Work request: Look below for the line that contains "You are a computer-use agent. The", then copy it and each following line exactly, through and including the line that contains "The width and height of the screenshot is (1259, 934).".

Records to use:
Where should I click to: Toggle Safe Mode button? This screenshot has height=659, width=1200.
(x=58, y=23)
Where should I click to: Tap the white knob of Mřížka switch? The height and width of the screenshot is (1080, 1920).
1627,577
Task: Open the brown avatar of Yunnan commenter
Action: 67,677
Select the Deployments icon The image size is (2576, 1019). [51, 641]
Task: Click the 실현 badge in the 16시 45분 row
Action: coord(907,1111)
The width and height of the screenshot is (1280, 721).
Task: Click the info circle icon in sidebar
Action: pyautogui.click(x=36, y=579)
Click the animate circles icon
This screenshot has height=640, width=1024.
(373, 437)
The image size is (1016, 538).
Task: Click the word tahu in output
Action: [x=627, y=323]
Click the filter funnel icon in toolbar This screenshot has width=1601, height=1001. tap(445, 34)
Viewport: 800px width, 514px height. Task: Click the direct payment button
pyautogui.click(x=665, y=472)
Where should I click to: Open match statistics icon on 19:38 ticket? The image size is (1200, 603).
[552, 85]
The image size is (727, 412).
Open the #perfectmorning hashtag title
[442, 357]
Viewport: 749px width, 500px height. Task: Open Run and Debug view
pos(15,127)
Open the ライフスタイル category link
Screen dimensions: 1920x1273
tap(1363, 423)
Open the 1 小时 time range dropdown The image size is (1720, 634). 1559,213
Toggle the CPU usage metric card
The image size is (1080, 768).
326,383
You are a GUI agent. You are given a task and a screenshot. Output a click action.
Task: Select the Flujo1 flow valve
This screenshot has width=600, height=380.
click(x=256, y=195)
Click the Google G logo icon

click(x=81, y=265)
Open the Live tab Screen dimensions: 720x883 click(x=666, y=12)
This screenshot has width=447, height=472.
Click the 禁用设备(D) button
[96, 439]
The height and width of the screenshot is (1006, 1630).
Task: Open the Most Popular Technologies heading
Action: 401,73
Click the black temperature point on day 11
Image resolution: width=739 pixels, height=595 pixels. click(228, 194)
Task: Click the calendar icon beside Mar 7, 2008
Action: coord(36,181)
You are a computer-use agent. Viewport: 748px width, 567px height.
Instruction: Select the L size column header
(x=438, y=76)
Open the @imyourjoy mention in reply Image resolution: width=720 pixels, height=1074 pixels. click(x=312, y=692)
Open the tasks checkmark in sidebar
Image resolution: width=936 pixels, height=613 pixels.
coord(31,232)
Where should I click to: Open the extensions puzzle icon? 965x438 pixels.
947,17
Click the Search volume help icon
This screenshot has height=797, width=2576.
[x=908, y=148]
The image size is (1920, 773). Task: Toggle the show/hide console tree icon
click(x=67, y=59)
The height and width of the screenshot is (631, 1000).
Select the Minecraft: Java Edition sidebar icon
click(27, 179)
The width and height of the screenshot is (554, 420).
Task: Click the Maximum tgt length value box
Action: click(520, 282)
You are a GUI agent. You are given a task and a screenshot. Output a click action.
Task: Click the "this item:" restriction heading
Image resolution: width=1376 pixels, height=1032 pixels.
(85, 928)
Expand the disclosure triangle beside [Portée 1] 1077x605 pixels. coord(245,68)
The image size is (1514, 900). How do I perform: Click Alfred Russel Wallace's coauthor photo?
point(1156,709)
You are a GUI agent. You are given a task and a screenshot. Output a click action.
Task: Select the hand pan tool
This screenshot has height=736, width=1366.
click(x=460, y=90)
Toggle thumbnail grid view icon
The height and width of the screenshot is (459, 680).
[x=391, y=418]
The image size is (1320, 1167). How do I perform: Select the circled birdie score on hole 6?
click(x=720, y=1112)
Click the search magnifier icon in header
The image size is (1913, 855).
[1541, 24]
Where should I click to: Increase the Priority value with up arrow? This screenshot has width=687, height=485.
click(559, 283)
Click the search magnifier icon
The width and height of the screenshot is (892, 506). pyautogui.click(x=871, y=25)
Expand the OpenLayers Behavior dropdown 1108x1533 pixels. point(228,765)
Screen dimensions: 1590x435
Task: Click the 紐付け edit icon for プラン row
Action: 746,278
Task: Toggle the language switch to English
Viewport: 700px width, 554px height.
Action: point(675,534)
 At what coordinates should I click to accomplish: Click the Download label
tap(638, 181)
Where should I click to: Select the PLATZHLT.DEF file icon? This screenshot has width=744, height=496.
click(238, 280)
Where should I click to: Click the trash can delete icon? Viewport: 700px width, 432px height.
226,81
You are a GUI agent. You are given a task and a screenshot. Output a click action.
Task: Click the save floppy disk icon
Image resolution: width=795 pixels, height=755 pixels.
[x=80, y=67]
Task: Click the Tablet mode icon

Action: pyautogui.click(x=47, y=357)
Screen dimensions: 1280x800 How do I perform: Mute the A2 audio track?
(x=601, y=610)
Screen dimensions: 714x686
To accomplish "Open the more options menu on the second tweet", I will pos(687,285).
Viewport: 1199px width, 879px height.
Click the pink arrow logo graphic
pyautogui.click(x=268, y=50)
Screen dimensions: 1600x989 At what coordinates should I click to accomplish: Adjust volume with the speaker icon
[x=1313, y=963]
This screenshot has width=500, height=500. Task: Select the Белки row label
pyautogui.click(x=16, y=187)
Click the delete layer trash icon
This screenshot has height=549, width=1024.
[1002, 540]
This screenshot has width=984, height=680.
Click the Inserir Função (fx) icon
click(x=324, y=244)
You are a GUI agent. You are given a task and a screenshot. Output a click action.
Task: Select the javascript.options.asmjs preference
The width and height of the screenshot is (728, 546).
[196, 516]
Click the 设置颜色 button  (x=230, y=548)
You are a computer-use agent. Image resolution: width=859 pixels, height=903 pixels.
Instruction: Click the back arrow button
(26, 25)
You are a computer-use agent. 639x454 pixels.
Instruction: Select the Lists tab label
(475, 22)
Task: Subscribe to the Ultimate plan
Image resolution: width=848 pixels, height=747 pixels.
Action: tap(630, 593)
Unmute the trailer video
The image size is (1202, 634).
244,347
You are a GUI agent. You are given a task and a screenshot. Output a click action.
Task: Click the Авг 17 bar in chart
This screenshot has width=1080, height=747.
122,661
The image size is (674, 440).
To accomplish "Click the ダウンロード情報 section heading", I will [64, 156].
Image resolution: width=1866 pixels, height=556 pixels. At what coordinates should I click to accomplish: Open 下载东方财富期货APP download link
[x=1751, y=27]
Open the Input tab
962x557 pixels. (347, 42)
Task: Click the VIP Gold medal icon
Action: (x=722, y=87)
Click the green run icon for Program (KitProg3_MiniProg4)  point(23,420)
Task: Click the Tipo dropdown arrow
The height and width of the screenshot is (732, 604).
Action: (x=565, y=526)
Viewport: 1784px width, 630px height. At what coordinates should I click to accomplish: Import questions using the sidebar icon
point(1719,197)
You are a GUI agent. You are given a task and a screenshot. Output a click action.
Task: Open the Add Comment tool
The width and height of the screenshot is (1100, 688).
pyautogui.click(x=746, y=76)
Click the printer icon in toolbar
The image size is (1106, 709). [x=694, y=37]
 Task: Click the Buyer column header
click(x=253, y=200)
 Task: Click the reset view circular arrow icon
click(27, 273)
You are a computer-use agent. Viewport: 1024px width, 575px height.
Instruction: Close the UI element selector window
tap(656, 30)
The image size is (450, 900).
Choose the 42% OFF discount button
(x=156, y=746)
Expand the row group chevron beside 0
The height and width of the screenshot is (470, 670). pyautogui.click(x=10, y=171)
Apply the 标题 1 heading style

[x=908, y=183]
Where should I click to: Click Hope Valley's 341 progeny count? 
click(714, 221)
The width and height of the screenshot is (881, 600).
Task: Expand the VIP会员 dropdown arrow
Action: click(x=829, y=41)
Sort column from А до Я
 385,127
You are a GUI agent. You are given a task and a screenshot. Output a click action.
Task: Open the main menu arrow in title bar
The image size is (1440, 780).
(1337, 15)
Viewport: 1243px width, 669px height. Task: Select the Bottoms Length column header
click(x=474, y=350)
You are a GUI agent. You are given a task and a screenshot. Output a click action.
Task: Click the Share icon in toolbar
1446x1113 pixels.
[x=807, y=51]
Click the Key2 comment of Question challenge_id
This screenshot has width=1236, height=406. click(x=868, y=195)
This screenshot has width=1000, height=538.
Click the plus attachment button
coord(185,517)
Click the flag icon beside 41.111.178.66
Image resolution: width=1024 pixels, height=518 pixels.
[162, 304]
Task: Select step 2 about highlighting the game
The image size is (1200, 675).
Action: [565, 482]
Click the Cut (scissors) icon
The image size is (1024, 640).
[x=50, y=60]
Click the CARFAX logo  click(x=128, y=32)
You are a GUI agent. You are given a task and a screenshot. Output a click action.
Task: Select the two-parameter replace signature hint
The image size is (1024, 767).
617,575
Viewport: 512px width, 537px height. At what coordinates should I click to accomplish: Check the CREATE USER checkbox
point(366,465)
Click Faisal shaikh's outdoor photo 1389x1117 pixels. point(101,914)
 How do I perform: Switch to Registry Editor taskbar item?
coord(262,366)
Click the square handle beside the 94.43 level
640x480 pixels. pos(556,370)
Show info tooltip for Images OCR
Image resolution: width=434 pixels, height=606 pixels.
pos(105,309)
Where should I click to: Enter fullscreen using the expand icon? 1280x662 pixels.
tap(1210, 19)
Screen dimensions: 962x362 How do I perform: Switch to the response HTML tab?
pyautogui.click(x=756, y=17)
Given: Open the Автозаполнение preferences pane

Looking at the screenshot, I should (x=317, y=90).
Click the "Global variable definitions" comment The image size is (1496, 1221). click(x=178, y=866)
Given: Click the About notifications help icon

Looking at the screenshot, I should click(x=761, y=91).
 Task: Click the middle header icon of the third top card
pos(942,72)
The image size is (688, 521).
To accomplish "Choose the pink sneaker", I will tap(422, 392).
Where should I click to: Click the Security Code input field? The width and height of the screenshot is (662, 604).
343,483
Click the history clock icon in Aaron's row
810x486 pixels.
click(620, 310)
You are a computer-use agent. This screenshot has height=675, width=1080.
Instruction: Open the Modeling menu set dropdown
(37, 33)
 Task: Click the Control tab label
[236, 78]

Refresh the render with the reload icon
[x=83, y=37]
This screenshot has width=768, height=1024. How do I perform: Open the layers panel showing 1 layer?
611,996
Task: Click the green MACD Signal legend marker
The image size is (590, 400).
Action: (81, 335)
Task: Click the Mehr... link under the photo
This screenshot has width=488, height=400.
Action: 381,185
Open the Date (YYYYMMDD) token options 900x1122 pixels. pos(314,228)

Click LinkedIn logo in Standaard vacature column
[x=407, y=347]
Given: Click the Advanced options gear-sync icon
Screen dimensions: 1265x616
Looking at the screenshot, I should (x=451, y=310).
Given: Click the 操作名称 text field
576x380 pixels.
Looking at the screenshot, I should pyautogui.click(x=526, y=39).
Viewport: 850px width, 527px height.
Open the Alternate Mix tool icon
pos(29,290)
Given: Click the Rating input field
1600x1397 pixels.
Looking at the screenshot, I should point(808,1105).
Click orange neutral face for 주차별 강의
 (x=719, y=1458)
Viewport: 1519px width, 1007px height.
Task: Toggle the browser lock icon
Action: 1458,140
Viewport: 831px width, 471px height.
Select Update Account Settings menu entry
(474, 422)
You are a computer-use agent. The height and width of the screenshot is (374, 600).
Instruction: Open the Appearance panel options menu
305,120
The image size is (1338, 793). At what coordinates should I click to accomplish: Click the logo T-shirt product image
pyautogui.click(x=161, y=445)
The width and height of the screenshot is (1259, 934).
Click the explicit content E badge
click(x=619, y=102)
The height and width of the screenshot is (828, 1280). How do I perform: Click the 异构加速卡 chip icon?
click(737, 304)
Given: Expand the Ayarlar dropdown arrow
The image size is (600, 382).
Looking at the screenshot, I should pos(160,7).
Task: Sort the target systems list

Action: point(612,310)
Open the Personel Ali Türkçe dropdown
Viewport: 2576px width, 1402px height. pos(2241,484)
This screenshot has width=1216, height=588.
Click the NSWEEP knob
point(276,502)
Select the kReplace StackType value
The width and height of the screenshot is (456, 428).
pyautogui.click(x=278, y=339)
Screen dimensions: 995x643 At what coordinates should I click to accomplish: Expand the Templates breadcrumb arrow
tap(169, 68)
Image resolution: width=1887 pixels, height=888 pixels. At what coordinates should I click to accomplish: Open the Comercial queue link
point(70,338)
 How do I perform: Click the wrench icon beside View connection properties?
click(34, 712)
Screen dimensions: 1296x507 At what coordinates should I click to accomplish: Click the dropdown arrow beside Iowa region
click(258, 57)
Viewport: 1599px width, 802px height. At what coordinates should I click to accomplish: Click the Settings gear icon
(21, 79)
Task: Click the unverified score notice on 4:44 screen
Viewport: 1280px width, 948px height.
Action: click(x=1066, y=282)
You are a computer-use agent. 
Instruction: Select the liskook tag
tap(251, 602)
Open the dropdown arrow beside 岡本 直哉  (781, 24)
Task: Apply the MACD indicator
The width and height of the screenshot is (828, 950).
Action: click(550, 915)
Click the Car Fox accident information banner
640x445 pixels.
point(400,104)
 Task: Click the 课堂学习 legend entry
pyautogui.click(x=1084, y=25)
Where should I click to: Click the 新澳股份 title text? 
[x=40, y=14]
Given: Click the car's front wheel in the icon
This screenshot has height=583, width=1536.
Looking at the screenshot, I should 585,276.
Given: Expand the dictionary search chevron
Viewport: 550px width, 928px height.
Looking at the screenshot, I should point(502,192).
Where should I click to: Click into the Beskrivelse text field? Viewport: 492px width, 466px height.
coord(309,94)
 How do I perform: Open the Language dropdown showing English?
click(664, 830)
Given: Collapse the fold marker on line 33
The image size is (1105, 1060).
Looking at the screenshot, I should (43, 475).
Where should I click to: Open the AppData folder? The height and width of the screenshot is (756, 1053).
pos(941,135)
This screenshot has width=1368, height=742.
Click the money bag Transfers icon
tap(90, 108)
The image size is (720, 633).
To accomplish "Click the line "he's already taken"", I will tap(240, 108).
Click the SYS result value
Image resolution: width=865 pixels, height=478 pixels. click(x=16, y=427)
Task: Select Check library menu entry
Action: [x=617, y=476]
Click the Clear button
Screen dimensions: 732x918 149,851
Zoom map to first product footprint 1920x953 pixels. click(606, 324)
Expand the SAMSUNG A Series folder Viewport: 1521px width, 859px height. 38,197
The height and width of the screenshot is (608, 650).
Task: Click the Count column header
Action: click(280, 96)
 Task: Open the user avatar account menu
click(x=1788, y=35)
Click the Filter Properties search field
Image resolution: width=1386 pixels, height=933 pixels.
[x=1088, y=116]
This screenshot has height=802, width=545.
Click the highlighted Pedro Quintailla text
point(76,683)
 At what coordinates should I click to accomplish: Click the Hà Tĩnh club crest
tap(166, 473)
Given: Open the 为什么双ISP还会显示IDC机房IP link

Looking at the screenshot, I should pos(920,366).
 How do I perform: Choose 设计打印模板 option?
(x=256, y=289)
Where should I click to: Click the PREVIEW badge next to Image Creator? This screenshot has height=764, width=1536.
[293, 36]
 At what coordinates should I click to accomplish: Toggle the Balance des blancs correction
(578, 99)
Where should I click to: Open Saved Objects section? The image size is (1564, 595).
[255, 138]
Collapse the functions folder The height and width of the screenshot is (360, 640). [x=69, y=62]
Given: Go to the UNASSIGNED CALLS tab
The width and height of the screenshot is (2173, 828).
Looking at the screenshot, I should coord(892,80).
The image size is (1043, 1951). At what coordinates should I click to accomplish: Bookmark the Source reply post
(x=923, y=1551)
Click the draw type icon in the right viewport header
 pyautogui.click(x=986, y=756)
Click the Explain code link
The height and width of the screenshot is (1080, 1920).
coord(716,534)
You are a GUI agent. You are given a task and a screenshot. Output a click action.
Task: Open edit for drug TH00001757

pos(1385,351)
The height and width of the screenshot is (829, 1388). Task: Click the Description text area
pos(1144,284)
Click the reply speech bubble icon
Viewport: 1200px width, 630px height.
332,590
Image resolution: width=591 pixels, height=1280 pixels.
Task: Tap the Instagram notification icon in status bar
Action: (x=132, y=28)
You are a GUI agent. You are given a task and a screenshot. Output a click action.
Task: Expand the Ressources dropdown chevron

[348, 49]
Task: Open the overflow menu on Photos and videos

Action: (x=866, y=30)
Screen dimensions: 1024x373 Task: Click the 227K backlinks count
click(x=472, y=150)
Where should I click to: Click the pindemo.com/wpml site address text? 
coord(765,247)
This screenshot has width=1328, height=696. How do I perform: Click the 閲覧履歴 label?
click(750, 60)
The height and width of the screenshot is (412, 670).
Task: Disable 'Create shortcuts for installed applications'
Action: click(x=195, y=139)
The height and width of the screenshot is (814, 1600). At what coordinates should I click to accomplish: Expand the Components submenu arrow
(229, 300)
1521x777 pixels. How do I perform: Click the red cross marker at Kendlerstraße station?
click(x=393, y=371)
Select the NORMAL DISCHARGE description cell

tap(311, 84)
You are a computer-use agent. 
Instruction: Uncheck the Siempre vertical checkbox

Exercise output:
You are a computer-use agent. The height and width of the screenshot is (374, 600).
Instruction: Open the Appearance panel options menu
305,120
The image size is (1338, 793). At what coordinates should I click to accomplish: Click the logo T-shirt product image
pyautogui.click(x=161, y=445)
The width and height of the screenshot is (1259, 934).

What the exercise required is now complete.